#### [AIM OF THE EXERCISE]
Copy out each line of the data below that contains the string "Автоматика". Case matters.

--

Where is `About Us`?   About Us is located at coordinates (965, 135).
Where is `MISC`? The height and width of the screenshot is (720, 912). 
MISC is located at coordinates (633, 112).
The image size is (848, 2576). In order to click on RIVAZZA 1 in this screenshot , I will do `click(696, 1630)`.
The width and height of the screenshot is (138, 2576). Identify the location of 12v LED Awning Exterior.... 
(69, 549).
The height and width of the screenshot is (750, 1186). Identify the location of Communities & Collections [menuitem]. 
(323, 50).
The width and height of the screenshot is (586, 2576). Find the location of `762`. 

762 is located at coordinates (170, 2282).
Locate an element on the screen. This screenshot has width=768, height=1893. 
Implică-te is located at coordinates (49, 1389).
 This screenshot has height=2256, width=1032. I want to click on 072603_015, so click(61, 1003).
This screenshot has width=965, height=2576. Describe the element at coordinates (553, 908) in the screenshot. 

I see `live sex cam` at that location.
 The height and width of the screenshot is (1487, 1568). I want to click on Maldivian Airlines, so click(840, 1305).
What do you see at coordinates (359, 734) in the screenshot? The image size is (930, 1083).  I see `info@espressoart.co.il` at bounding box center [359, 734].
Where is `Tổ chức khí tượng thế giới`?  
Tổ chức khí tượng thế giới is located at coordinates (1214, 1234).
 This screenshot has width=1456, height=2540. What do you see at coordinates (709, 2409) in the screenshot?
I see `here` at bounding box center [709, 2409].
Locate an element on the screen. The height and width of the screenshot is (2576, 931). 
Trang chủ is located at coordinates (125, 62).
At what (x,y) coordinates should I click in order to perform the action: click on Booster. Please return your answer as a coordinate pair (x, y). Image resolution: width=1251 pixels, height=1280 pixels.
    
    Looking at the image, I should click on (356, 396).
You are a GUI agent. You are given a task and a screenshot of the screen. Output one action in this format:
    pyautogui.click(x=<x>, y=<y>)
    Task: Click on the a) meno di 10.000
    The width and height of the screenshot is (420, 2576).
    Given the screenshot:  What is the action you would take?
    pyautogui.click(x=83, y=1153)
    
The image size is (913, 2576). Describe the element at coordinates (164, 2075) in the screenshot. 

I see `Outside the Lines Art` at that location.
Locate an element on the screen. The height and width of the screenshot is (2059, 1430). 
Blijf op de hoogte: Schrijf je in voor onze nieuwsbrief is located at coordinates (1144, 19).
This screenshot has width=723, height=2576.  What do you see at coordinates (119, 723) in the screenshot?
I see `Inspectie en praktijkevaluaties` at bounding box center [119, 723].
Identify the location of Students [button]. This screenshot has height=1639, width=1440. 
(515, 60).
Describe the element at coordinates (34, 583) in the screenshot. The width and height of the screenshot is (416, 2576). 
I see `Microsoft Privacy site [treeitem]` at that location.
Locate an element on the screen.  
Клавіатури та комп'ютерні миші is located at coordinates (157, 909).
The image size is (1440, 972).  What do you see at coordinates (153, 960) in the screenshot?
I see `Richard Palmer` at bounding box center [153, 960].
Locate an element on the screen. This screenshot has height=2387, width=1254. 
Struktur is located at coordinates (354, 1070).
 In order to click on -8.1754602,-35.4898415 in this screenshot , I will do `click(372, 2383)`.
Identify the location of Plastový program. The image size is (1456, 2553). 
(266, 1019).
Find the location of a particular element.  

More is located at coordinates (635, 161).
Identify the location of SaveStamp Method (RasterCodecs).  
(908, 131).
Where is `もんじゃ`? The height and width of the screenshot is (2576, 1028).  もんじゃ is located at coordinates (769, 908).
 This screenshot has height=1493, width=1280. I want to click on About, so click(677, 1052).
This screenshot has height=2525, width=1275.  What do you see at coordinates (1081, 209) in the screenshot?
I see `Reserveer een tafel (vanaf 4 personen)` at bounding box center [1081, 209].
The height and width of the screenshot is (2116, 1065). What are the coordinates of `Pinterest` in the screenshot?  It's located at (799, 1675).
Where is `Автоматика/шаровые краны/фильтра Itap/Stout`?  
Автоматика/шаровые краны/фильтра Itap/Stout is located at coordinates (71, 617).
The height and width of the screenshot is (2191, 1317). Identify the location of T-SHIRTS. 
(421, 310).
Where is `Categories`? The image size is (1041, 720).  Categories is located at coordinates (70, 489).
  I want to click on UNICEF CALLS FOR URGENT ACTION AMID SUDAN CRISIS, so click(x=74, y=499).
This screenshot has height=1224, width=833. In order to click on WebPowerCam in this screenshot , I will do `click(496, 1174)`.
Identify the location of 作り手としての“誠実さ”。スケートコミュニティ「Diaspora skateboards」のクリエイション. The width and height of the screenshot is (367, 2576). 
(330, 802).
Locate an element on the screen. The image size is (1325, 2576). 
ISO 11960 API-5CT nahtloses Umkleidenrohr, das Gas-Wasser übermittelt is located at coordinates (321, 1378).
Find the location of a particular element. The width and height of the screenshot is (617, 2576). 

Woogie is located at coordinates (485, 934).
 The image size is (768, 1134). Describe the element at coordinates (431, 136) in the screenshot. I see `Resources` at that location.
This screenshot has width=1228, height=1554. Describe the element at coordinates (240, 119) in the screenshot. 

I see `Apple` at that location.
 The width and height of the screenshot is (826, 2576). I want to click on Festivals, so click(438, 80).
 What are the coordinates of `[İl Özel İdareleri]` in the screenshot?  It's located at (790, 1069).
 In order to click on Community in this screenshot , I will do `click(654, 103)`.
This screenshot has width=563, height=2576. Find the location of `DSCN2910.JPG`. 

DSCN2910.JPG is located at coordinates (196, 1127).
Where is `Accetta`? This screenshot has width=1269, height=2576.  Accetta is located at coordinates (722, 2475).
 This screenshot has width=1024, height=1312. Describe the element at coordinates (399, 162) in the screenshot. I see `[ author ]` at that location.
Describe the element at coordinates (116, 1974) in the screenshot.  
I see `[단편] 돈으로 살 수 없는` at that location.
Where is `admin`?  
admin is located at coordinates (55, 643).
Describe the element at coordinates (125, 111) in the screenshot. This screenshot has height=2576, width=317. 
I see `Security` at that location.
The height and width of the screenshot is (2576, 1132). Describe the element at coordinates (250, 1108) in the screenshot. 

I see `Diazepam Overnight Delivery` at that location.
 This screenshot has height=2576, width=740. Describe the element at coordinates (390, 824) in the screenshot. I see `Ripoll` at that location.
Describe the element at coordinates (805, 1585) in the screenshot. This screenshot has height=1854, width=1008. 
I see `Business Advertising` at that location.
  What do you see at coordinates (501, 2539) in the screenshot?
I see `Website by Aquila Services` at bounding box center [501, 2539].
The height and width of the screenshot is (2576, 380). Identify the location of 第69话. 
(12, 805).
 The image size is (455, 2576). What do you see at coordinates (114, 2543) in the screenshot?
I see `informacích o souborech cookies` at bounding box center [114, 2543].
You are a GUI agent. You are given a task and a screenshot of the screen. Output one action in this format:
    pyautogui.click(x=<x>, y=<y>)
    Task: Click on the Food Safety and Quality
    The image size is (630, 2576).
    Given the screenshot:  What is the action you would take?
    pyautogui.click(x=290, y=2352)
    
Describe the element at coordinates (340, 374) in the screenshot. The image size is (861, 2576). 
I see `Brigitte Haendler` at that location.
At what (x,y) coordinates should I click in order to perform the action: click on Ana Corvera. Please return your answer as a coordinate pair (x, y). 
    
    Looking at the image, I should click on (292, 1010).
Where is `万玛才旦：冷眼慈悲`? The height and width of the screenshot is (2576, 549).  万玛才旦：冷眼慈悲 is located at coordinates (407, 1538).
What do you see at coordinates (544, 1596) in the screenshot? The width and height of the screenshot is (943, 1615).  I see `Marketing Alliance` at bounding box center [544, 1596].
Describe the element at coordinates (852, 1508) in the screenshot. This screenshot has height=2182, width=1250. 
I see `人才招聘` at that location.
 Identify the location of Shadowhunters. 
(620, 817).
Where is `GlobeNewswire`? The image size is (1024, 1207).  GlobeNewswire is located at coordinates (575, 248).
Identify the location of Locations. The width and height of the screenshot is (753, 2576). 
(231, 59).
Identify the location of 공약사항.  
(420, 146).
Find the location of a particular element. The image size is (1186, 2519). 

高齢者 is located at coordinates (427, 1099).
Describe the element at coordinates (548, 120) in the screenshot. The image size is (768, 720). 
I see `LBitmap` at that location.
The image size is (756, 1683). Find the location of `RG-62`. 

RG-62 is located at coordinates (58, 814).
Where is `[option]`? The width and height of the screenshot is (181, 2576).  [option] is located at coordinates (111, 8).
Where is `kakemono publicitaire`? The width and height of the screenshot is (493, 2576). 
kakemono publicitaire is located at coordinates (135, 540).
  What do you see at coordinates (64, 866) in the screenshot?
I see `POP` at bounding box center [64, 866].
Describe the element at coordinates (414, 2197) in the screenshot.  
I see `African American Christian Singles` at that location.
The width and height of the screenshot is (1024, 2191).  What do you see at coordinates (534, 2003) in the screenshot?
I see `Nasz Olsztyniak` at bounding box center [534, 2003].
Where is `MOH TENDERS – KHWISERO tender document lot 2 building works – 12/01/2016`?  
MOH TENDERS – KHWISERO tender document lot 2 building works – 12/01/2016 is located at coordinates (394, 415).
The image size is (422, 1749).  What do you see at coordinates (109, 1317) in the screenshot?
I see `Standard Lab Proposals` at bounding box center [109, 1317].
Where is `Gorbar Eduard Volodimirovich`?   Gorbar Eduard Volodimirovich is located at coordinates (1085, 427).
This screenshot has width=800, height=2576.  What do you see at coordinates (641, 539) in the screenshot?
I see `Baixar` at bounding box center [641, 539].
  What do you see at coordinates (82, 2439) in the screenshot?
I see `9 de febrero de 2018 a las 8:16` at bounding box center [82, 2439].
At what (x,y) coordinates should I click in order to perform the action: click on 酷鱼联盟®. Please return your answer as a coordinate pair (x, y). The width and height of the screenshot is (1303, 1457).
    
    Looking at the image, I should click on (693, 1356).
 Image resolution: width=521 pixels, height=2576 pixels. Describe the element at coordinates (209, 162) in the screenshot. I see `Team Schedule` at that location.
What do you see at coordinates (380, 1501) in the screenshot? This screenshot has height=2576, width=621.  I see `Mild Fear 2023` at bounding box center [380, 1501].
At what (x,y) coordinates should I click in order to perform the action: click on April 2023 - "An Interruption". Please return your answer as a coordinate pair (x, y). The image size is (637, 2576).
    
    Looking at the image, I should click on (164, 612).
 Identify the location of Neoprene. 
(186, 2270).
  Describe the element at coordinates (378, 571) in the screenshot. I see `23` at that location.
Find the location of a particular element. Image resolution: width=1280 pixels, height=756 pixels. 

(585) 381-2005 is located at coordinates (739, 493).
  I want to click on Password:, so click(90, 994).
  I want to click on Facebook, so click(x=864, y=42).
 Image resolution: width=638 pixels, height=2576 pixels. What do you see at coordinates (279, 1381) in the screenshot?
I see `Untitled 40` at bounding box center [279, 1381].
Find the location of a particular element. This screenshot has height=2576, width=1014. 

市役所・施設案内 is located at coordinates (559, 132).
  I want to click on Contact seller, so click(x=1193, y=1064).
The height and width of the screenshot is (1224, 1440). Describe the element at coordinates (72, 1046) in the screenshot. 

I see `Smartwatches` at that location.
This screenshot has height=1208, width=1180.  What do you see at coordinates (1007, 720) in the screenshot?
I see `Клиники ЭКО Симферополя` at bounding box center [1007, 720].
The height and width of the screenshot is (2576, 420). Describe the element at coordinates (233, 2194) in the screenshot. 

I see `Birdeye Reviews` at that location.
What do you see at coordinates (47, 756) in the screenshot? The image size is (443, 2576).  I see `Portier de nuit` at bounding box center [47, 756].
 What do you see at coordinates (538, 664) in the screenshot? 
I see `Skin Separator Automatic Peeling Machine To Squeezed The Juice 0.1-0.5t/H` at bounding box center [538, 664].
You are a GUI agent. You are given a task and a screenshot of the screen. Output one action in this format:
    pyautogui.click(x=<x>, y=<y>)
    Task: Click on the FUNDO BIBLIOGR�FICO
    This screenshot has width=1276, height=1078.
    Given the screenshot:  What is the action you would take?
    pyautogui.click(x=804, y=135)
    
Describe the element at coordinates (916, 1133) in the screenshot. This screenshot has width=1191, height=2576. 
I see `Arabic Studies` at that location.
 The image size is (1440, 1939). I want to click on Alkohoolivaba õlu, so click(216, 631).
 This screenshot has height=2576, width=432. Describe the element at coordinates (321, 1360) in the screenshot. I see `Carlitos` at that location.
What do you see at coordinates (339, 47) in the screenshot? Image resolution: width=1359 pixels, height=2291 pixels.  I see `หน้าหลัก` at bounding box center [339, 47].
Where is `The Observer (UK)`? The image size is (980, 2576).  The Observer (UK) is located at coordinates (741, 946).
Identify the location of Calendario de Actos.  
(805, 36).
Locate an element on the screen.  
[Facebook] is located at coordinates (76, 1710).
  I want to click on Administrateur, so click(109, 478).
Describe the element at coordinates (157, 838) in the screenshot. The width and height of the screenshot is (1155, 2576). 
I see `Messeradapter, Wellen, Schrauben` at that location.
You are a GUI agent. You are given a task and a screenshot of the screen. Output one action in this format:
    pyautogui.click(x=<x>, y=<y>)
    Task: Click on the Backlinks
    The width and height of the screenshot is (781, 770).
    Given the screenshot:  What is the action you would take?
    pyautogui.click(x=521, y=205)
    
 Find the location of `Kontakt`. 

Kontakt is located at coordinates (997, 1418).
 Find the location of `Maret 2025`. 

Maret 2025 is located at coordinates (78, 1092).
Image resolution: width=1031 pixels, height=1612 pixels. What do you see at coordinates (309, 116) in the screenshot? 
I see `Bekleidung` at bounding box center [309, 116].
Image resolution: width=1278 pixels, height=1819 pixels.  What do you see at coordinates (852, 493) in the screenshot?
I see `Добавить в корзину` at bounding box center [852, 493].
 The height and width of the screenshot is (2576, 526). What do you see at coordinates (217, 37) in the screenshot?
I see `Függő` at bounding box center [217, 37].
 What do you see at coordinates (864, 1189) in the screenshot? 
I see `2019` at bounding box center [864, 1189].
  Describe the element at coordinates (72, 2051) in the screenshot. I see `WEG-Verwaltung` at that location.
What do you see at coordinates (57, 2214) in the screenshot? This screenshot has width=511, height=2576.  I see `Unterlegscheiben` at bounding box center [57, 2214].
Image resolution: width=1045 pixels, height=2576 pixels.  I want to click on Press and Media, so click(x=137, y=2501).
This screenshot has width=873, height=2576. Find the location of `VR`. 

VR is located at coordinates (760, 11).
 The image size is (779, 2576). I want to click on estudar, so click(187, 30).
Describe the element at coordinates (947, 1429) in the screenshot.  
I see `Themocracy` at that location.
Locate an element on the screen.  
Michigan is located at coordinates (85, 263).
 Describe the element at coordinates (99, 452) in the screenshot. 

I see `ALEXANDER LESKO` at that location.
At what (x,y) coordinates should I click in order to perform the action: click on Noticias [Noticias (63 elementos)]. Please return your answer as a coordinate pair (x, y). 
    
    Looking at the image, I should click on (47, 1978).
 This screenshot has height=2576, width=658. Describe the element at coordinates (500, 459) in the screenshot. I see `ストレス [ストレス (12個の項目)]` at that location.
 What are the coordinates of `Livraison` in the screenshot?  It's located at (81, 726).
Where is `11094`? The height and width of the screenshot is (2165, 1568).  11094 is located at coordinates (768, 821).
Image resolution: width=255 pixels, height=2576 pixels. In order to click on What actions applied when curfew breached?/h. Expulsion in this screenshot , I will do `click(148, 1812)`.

--

#### [CORRECT RESULT]
Where is `Автоматика/шаровые краны/фильтра Itap/Stout`?  
Автоматика/шаровые краны/фильтра Itap/Stout is located at coordinates (71, 617).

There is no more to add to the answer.